Source extract
※ ※ ※
His first marriage ended in a way that often causes men to walk away in frustration with the family law system. He has 1 child from that marriage – a son. His former wife alleged that between the child’s birth and age 10, Nelson physically abused him. Despite the fact that there was no evidence to affirm the allegations, this caused him to have to fight for his right to be involved in his son’s life. The police department corroborates his story that there was no evidence to confirm that he was abusive.
While I write this, let me say quickly here that I do not know of the facts of the case. I’m relaying information to our readers. I know that there are multiple sides to every story. I do know, however, that false accusations of domestic violence and abuse are quite prevalent in family law cases. I wrote about that in yesterday’s post Domestic Violence and Its Impact on Families. In many cases, men who are accused have a presumption of guilt in the eyes of the court. I know this from multiple sources including individuals who work within the legal system.
|Cover of Nelson's first book|
The challenges of the situation frustrated Nelson immensely. He didn’t have the financial resources to hire an attorney to fight the allegations in court. So e represented himself. He had no legal training but considering that he didn’t have the resources to hire an attorney, his choices were to either walk away and lose contact with his son, or represent himself to the best of his ability.
A novice to the legal system, Mr. Moody went from The Circuit Court of Maryland in Baltimore City to The Supreme Court of The United States on behalf of his son. He says, “No one would listen. No one wanted to investigate the case or listen to my reasoning. The opposing side never gave me a run for my money or challenged anything that I presented to any court.”
※ ※ ※
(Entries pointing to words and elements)
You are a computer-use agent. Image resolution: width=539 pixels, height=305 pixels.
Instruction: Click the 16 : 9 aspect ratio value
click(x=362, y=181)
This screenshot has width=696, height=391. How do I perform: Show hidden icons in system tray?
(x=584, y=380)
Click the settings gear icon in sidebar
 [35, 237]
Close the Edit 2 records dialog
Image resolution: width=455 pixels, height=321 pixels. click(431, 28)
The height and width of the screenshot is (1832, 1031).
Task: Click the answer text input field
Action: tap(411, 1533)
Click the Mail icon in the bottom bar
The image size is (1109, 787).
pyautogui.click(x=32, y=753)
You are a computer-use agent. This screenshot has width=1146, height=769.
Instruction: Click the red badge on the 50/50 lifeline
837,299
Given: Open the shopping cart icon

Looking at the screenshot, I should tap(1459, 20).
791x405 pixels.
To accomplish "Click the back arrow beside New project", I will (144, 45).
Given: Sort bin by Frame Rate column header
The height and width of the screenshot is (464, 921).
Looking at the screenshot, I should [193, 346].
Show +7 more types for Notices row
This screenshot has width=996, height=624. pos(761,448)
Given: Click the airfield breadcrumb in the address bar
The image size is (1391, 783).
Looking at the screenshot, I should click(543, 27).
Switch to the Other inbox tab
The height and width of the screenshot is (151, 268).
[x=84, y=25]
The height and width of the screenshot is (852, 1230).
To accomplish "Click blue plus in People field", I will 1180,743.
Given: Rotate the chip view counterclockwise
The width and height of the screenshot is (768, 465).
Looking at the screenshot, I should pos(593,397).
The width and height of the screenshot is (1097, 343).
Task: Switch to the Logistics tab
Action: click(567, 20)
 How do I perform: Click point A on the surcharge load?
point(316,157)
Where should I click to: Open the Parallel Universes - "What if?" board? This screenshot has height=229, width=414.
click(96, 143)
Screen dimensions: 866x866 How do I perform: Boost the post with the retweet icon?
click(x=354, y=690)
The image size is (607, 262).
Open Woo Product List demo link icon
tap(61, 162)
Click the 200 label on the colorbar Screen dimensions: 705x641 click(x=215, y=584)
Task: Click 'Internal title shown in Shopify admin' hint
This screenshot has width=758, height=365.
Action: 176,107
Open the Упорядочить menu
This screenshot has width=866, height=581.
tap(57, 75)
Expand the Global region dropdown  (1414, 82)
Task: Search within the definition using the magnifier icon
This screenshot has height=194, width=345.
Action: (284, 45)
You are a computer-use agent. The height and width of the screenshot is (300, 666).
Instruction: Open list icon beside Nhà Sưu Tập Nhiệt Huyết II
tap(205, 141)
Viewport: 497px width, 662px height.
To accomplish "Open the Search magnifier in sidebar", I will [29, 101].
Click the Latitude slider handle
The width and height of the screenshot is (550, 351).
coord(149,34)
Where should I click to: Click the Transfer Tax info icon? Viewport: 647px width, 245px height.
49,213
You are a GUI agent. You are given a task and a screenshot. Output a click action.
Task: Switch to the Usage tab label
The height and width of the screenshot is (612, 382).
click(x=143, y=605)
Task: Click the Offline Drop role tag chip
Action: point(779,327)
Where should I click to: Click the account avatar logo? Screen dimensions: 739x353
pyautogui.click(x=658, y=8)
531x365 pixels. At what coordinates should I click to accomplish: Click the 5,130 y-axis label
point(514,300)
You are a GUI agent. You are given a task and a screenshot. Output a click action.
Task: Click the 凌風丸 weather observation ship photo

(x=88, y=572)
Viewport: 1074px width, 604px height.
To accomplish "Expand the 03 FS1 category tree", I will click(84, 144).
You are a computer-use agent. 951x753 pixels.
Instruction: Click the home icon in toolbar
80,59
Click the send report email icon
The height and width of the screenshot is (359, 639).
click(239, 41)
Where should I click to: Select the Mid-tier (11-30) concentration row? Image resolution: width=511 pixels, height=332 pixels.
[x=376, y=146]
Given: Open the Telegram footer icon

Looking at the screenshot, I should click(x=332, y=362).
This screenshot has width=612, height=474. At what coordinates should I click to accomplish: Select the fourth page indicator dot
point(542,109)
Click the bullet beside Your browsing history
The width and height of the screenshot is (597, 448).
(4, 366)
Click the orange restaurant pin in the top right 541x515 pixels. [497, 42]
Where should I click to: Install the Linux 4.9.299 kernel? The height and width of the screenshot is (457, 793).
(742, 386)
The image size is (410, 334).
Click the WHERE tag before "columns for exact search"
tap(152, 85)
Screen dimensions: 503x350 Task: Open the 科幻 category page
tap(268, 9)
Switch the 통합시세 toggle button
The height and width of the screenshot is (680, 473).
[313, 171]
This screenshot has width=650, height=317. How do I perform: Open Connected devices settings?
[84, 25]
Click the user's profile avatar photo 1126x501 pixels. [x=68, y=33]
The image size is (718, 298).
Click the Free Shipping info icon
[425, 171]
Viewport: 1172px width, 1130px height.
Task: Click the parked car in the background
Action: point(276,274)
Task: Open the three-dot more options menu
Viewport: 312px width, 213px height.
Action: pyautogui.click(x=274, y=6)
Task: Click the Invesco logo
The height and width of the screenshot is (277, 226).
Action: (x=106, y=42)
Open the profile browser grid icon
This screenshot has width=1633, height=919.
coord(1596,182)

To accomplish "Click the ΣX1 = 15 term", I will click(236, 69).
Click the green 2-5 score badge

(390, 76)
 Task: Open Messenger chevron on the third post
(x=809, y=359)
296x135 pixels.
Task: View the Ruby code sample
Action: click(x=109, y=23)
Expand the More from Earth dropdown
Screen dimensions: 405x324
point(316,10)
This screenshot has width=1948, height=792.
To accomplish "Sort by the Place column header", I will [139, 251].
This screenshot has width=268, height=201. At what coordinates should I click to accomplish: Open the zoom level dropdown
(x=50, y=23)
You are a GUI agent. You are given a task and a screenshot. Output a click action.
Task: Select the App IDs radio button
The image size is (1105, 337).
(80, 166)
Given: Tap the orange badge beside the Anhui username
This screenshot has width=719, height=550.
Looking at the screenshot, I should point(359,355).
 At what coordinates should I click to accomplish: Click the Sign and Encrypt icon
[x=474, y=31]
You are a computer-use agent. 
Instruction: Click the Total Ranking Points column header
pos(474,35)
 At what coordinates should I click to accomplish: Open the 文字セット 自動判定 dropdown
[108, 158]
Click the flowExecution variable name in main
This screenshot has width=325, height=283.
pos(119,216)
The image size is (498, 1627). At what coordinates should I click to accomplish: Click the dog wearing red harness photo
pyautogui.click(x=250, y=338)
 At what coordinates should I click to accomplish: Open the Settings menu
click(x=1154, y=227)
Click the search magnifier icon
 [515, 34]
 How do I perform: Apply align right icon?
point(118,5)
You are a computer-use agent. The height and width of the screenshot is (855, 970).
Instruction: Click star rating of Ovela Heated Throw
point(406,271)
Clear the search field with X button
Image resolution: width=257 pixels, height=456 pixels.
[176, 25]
※ ※ ※
The tasks
• A. From the article on Nelson Moody's custody fight, extract the passage starting at "His first marriage" and ending at "he was abusive.".
• B. Continue the article on Nelson Moody's custody fight from the point where it stops.
These records have nothing to do with the article on Nelson Moody's custody fight.

Final answers
• A.
His first marriage ended in a way that often causes men to walk away in frustration with the family law system. He has 1 child from that marriage – a son. His former wife alleged that between the child’s birth and age 10, Nelson physically abused him. Despite the fact that there was no evidence to affirm the allegations, this caused him to have to fight for his right to be involved in his son’s life. The police department corroborates his story that there was no evidence to confirm that he was abusive.

• B.
With the challenges that he faced, Nelson was successful, in that, despite all the allegations, he maintained a relationship with his son. Today they are as close as ever. He says, “Justice is not justice unless you do something about the injustice.”
The first two books are based on the court case. He has written a screen play based on the case as well. He also created the You Tube channel International Fathers, on which he shares videos on fatherhood.
|Cover of Nelson's 3rd book|
One of the touching parts of his story is that his son who he was accused of abusing, now 26 years old, wrote the About The Author section of his last 2 books. When he told me that during our interview, I must say that a tear or two came to my eyes. That’s touching beyond belief.
He remains close to his other children as well. His youngest 3 children are from his 2nd marriage. They are 9 year old twins and a 7 year old. He and his former wife share custody, with the kids spending most of the time with him.
When I asked him what message about fatherhood he wanted to share with our readers, he said, “Little children watch what big children do and say. Big children watch what adults do and say. Therefore, watch the example that you set.” There are no words to add to that profound statement; I couldn’t have said it better.
I hope that you have enjoyed learning about who I consider to be a great man, Mr. Nelson L. Moody Sr. So often you read about fathers who are missing from their children’s lives and their only excuse is that they didn’t grow up with a father so they don’t know how to be one. In other cases, you learn about fathers who get so frustrated with the legal system that they just give up and walk away – leaving their children more vulnerable than before.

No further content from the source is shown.